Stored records
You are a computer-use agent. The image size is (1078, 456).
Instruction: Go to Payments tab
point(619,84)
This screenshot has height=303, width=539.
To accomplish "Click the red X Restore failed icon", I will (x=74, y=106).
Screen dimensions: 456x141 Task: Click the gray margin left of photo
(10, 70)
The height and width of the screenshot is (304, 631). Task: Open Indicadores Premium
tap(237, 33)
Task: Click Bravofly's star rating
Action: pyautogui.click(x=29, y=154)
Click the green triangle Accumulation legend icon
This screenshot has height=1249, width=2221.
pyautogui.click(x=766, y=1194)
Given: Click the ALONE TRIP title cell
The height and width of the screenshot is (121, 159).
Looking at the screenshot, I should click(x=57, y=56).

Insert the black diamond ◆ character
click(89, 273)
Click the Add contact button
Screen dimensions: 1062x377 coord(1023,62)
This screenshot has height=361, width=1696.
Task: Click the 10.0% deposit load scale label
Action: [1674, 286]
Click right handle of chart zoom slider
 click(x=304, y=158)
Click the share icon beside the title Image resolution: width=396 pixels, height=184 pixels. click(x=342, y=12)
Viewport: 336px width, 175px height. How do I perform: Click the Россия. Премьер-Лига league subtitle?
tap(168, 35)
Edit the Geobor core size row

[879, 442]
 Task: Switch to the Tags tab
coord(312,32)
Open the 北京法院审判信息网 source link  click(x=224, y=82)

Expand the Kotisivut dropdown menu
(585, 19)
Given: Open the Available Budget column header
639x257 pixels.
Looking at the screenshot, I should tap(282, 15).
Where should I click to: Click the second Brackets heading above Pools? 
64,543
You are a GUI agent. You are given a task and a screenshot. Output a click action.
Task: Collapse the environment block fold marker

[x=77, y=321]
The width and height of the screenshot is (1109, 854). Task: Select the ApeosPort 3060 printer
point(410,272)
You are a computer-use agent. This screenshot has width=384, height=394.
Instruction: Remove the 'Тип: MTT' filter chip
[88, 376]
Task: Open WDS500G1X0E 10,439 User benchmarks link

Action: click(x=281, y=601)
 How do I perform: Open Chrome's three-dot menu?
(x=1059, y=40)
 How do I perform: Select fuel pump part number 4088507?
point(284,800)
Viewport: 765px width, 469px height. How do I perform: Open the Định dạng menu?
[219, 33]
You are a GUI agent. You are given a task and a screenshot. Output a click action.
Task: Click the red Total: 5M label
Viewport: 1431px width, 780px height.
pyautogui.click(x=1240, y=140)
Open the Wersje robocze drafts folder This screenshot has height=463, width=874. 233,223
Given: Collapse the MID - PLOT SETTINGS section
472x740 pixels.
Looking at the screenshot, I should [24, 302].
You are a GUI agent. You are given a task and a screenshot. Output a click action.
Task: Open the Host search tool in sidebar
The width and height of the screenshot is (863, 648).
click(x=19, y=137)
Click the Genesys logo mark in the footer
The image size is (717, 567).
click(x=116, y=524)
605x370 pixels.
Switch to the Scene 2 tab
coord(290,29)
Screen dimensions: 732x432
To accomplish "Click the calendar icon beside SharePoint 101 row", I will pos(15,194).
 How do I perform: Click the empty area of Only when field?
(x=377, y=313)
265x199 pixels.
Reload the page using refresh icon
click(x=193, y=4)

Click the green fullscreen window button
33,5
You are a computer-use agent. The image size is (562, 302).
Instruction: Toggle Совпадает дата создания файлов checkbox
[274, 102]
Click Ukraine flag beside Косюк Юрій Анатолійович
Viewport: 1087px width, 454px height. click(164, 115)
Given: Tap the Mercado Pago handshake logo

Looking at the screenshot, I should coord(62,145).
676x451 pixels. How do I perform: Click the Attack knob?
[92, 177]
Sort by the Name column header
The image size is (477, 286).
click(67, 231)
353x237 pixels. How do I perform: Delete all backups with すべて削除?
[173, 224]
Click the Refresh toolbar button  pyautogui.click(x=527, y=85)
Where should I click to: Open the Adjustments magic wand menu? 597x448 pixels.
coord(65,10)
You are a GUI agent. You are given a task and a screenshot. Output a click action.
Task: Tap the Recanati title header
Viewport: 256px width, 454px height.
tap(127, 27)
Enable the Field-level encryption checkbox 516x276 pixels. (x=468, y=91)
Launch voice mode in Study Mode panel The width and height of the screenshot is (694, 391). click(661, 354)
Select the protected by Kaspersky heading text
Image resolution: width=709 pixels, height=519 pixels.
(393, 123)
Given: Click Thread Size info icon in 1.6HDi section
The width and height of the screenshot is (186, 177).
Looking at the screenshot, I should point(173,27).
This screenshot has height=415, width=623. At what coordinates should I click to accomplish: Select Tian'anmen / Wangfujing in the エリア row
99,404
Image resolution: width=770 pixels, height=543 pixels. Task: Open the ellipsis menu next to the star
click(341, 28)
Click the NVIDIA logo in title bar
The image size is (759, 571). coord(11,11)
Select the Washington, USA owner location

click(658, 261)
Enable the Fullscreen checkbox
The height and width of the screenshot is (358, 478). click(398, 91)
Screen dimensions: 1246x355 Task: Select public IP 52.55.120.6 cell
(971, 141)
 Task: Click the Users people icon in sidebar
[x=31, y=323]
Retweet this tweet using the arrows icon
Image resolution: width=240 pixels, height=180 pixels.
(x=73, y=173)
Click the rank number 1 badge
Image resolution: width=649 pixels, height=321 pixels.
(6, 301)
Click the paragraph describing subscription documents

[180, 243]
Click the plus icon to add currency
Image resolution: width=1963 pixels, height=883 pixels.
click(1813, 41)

■ **About this task**: Reproduce the data exactly. All of it is needed.

■ **Problem solution**:
You are a computer-use agent. The image size is (1078, 456).
Instruction: Go to Payments tab
point(619,84)
This screenshot has height=303, width=539.
To accomplish "Click the red X Restore failed icon", I will (x=74, y=106).
Screen dimensions: 456x141 Task: Click the gray margin left of photo
(10, 70)
The height and width of the screenshot is (304, 631). Task: Open Indicadores Premium
tap(237, 33)
Task: Click Bravofly's star rating
Action: pyautogui.click(x=29, y=154)
Click the green triangle Accumulation legend icon
This screenshot has height=1249, width=2221.
pyautogui.click(x=766, y=1194)
Given: Click the ALONE TRIP title cell
The height and width of the screenshot is (121, 159).
Looking at the screenshot, I should click(x=57, y=56).

Insert the black diamond ◆ character
click(89, 273)
Click the Add contact button
Screen dimensions: 1062x377 coord(1023,62)
This screenshot has height=361, width=1696.
Task: Click the 10.0% deposit load scale label
Action: [1674, 286]
Click right handle of chart zoom slider
 click(x=304, y=158)
Click the share icon beside the title Image resolution: width=396 pixels, height=184 pixels. click(x=342, y=12)
Viewport: 336px width, 175px height. How do I perform: Click the Россия. Премьер-Лига league subtitle?
tap(168, 35)
Edit the Geobor core size row

[879, 442]
 Task: Switch to the Tags tab
coord(312,32)
Open the 北京法院审判信息网 source link  click(x=224, y=82)

Expand the Kotisivut dropdown menu
(585, 19)
Given: Open the Available Budget column header
639x257 pixels.
Looking at the screenshot, I should tap(282, 15).
Where should I click to: Click the second Brackets heading above Pools? 
64,543
You are a GUI agent. You are given a task and a screenshot. Output a click action.
Task: Collapse the environment block fold marker

[x=77, y=321]
The width and height of the screenshot is (1109, 854). Task: Select the ApeosPort 3060 printer
point(410,272)
You are a computer-use agent. This screenshot has width=384, height=394.
Instruction: Remove the 'Тип: MTT' filter chip
[88, 376]
Task: Open WDS500G1X0E 10,439 User benchmarks link

Action: click(x=281, y=601)
 How do I perform: Open Chrome's three-dot menu?
(x=1059, y=40)
 How do I perform: Select fuel pump part number 4088507?
point(284,800)
Viewport: 765px width, 469px height. How do I perform: Open the Định dạng menu?
[219, 33]
You are a GUI agent. You are given a task and a screenshot. Output a click action.
Task: Click the red Total: 5M label
Viewport: 1431px width, 780px height.
pyautogui.click(x=1240, y=140)
Open the Wersje robocze drafts folder This screenshot has height=463, width=874. 233,223
Given: Collapse the MID - PLOT SETTINGS section
472x740 pixels.
Looking at the screenshot, I should [24, 302].
You are a GUI agent. You are given a task and a screenshot. Output a click action.
Task: Open the Host search tool in sidebar
The width and height of the screenshot is (863, 648).
click(x=19, y=137)
Click the Genesys logo mark in the footer
The image size is (717, 567).
click(x=116, y=524)
605x370 pixels.
Switch to the Scene 2 tab
coord(290,29)
Screen dimensions: 732x432
To accomplish "Click the calendar icon beside SharePoint 101 row", I will pos(15,194).
 How do I perform: Click the empty area of Only when field?
(x=377, y=313)
265x199 pixels.
Reload the page using refresh icon
click(x=193, y=4)

Click the green fullscreen window button
33,5
You are a computer-use agent. The image size is (562, 302).
Instruction: Toggle Совпадает дата создания файлов checkbox
[274, 102]
Click Ukraine flag beside Косюк Юрій Анатолійович
Viewport: 1087px width, 454px height. click(164, 115)
Given: Tap the Mercado Pago handshake logo

Looking at the screenshot, I should coord(62,145).
676x451 pixels. How do I perform: Click the Attack knob?
[92, 177]
Sort by the Name column header
The image size is (477, 286).
click(67, 231)
353x237 pixels. How do I perform: Delete all backups with すべて削除?
[173, 224]
Click the Refresh toolbar button  pyautogui.click(x=527, y=85)
Where should I click to: Open the Adjustments magic wand menu? 597x448 pixels.
coord(65,10)
You are a GUI agent. You are given a task and a screenshot. Output a click action.
Task: Tap the Recanati title header
Viewport: 256px width, 454px height.
tap(127, 27)
Enable the Field-level encryption checkbox 516x276 pixels. (x=468, y=91)
Launch voice mode in Study Mode panel The width and height of the screenshot is (694, 391). click(661, 354)
Select the protected by Kaspersky heading text
Image resolution: width=709 pixels, height=519 pixels.
(393, 123)
Given: Click Thread Size info icon in 1.6HDi section
The width and height of the screenshot is (186, 177).
Looking at the screenshot, I should point(173,27).
This screenshot has height=415, width=623. At what coordinates should I click to accomplish: Select Tian'anmen / Wangfujing in the エリア row
99,404
Image resolution: width=770 pixels, height=543 pixels. Task: Open the ellipsis menu next to the star
click(341, 28)
Click the NVIDIA logo in title bar
The image size is (759, 571). coord(11,11)
Select the Washington, USA owner location

click(658, 261)
Enable the Fullscreen checkbox
The height and width of the screenshot is (358, 478). click(398, 91)
Screen dimensions: 1246x355 Task: Select public IP 52.55.120.6 cell
(971, 141)
 Task: Click the Users people icon in sidebar
[x=31, y=323]
Retweet this tweet using the arrows icon
Image resolution: width=240 pixels, height=180 pixels.
(x=73, y=173)
Click the rank number 1 badge
Image resolution: width=649 pixels, height=321 pixels.
(6, 301)
Click the paragraph describing subscription documents

[180, 243]
Click the plus icon to add currency
Image resolution: width=1963 pixels, height=883 pixels.
click(1813, 41)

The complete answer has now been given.